*** Opening of Records provided ***
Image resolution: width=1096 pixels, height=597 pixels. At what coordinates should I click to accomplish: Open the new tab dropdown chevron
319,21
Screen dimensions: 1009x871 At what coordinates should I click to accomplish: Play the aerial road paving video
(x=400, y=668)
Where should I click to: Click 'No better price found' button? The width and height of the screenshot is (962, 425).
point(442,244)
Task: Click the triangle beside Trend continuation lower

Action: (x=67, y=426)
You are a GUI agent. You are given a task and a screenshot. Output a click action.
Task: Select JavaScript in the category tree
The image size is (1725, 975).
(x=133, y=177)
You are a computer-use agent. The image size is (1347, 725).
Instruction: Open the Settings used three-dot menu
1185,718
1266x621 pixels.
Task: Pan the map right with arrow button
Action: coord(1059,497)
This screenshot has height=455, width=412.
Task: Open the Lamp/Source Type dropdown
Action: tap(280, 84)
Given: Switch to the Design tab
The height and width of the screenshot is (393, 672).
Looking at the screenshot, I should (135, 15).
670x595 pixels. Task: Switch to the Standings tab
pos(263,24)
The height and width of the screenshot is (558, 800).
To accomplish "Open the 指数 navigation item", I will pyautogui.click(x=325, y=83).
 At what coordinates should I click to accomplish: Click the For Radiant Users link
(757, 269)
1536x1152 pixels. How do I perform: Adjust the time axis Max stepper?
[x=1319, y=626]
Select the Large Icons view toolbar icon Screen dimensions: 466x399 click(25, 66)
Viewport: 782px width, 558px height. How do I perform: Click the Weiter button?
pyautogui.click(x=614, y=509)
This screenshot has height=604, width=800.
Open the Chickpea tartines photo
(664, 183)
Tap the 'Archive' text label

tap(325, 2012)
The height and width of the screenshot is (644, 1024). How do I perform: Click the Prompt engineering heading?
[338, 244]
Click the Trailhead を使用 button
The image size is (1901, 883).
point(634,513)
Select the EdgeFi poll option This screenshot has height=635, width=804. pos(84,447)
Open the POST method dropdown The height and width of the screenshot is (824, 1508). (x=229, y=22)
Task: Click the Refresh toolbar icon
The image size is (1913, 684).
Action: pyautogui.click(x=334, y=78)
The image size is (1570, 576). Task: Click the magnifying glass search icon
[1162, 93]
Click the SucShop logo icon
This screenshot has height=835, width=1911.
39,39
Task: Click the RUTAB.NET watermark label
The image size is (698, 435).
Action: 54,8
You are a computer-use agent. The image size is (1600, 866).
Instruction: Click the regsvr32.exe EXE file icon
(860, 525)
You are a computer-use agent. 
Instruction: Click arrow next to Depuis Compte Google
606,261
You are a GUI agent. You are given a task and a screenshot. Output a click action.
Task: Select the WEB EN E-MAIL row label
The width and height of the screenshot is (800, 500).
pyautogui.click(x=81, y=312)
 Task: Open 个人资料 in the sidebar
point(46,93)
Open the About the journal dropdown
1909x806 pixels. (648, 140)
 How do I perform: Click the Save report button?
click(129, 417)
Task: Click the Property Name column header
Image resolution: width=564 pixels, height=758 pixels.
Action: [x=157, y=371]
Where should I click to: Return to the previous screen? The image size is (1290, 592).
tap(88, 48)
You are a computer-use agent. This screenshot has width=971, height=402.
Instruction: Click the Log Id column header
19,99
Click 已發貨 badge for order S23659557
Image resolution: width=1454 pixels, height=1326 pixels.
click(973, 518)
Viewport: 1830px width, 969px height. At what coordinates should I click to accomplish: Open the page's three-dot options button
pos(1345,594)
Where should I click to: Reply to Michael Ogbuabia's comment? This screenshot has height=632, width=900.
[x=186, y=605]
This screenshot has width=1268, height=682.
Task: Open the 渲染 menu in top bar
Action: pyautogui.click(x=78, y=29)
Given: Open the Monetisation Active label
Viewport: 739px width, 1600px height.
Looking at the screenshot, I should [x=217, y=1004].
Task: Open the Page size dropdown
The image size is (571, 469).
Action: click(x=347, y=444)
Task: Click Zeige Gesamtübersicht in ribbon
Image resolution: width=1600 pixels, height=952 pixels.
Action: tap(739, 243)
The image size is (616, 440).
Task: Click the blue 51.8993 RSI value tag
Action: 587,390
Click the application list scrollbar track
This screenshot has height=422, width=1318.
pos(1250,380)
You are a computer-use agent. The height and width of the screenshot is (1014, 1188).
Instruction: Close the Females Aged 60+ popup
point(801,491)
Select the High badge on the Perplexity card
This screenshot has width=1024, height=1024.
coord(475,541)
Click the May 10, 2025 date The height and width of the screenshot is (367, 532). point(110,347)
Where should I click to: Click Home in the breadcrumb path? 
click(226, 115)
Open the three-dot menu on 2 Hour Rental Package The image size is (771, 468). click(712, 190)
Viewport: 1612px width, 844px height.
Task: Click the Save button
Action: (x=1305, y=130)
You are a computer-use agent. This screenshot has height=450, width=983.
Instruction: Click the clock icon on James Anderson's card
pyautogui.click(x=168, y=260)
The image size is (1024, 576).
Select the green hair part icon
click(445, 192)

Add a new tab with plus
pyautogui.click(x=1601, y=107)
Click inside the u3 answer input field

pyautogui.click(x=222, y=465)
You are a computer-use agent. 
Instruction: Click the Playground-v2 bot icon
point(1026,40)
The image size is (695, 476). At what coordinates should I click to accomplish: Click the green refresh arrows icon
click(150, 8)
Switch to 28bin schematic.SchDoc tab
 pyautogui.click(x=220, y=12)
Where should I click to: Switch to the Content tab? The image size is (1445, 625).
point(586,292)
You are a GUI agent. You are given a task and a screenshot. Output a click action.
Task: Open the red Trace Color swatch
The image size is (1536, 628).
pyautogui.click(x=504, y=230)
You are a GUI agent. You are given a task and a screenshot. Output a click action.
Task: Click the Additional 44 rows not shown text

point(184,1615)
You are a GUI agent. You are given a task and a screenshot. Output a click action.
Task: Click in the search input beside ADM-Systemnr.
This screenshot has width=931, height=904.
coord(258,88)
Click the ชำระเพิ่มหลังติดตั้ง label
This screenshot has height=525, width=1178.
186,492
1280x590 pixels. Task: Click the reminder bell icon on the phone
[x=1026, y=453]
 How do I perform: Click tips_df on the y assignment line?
*** Close of Records provided ***
Exercise aim
Transcribe each of the records verbatim.

Result
Image resolution: width=1096 pixels, height=597 pixels. At what coordinates should I click to accomplish: Open the new tab dropdown chevron
319,21
Screen dimensions: 1009x871 At what coordinates should I click to accomplish: Play the aerial road paving video
(x=400, y=668)
Where should I click to: Click 'No better price found' button? The width and height of the screenshot is (962, 425).
point(442,244)
Task: Click the triangle beside Trend continuation lower

Action: (x=67, y=426)
You are a GUI agent. You are given a task and a screenshot. Output a click action.
Task: Select JavaScript in the category tree
The image size is (1725, 975).
(x=133, y=177)
You are a computer-use agent. The image size is (1347, 725).
Instruction: Open the Settings used three-dot menu
1185,718
1266x621 pixels.
Task: Pan the map right with arrow button
Action: coord(1059,497)
This screenshot has height=455, width=412.
Task: Open the Lamp/Source Type dropdown
Action: tap(280, 84)
Given: Switch to the Design tab
The height and width of the screenshot is (393, 672).
Looking at the screenshot, I should (135, 15).
670x595 pixels. Task: Switch to the Standings tab
pos(263,24)
The height and width of the screenshot is (558, 800).
To accomplish "Open the 指数 navigation item", I will pyautogui.click(x=325, y=83).
 At what coordinates should I click to accomplish: Click the For Radiant Users link
(757, 269)
1536x1152 pixels. How do I perform: Adjust the time axis Max stepper?
[x=1319, y=626]
Select the Large Icons view toolbar icon Screen dimensions: 466x399 click(25, 66)
Viewport: 782px width, 558px height. How do I perform: Click the Weiter button?
pyautogui.click(x=614, y=509)
This screenshot has height=604, width=800.
Open the Chickpea tartines photo
(664, 183)
Tap the 'Archive' text label

tap(325, 2012)
The height and width of the screenshot is (644, 1024). How do I perform: Click the Prompt engineering heading?
[338, 244]
Click the Trailhead を使用 button
The image size is (1901, 883).
point(634,513)
Select the EdgeFi poll option This screenshot has height=635, width=804. pos(84,447)
Open the POST method dropdown The height and width of the screenshot is (824, 1508). (x=229, y=22)
Task: Click the Refresh toolbar icon
The image size is (1913, 684).
Action: pyautogui.click(x=334, y=78)
The image size is (1570, 576). Task: Click the magnifying glass search icon
[1162, 93]
Click the SucShop logo icon
This screenshot has height=835, width=1911.
39,39
Task: Click the RUTAB.NET watermark label
The image size is (698, 435).
Action: 54,8
You are a computer-use agent. The image size is (1600, 866).
Instruction: Click the regsvr32.exe EXE file icon
(860, 525)
You are a computer-use agent. 
Instruction: Click arrow next to Depuis Compte Google
606,261
You are a GUI agent. You are given a task and a screenshot. Output a click action.
Task: Select the WEB EN E-MAIL row label
The width and height of the screenshot is (800, 500).
pyautogui.click(x=81, y=312)
 Task: Open 个人资料 in the sidebar
point(46,93)
Open the About the journal dropdown
1909x806 pixels. (648, 140)
 How do I perform: Click the Save report button?
click(129, 417)
Task: Click the Property Name column header
Image resolution: width=564 pixels, height=758 pixels.
Action: [x=157, y=371]
Where should I click to: Return to the previous screen? The image size is (1290, 592).
tap(88, 48)
You are a computer-use agent. This screenshot has width=971, height=402.
Instruction: Click the Log Id column header
19,99
Click 已發貨 badge for order S23659557
Image resolution: width=1454 pixels, height=1326 pixels.
click(973, 518)
Viewport: 1830px width, 969px height. At what coordinates should I click to accomplish: Open the page's three-dot options button
pos(1345,594)
Where should I click to: Reply to Michael Ogbuabia's comment? This screenshot has height=632, width=900.
[x=186, y=605]
This screenshot has width=1268, height=682.
Task: Open the 渲染 menu in top bar
Action: pyautogui.click(x=78, y=29)
Given: Open the Monetisation Active label
Viewport: 739px width, 1600px height.
Looking at the screenshot, I should [x=217, y=1004].
Task: Open the Page size dropdown
The image size is (571, 469).
Action: click(x=347, y=444)
Task: Click Zeige Gesamtübersicht in ribbon
Image resolution: width=1600 pixels, height=952 pixels.
Action: tap(739, 243)
The image size is (616, 440).
Task: Click the blue 51.8993 RSI value tag
Action: 587,390
Click the application list scrollbar track
This screenshot has height=422, width=1318.
pos(1250,380)
You are a computer-use agent. The height and width of the screenshot is (1014, 1188).
Instruction: Close the Females Aged 60+ popup
point(801,491)
Select the High badge on the Perplexity card
This screenshot has width=1024, height=1024.
coord(475,541)
Click the May 10, 2025 date The height and width of the screenshot is (367, 532). point(110,347)
Where should I click to: Click Home in the breadcrumb path? 
click(226, 115)
Open the three-dot menu on 2 Hour Rental Package The image size is (771, 468). click(712, 190)
Viewport: 1612px width, 844px height.
Task: Click the Save button
Action: (x=1305, y=130)
You are a computer-use agent. This screenshot has height=450, width=983.
Instruction: Click the clock icon on James Anderson's card
pyautogui.click(x=168, y=260)
The image size is (1024, 576).
Select the green hair part icon
click(445, 192)

Add a new tab with plus
pyautogui.click(x=1601, y=107)
Click inside the u3 answer input field

pyautogui.click(x=222, y=465)
You are a computer-use agent. 
Instruction: Click the Playground-v2 bot icon
point(1026,40)
The image size is (695, 476). At what coordinates should I click to accomplish: Click the green refresh arrows icon
click(150, 8)
Switch to 28bin schematic.SchDoc tab
 pyautogui.click(x=220, y=12)
Where should I click to: Switch to the Content tab? The image size is (1445, 625).
point(586,292)
You are a GUI agent. You are given a task and a screenshot. Output a click action.
Task: Open the red Trace Color swatch
The image size is (1536, 628).
pyautogui.click(x=504, y=230)
You are a GUI agent. You are given a task and a screenshot. Output a click action.
Task: Click the Additional 44 rows not shown text

point(184,1615)
You are a GUI agent. You are given a task and a screenshot. Output a click action.
Task: Click in the search input beside ADM-Systemnr.
This screenshot has width=931, height=904.
coord(258,88)
Click the ชำระเพิ่มหลังติดตั้ง label
This screenshot has height=525, width=1178.
186,492
1280x590 pixels. Task: Click the reminder bell icon on the phone
[x=1026, y=453]
 How do I perform: Click tips_df on the y assignment line?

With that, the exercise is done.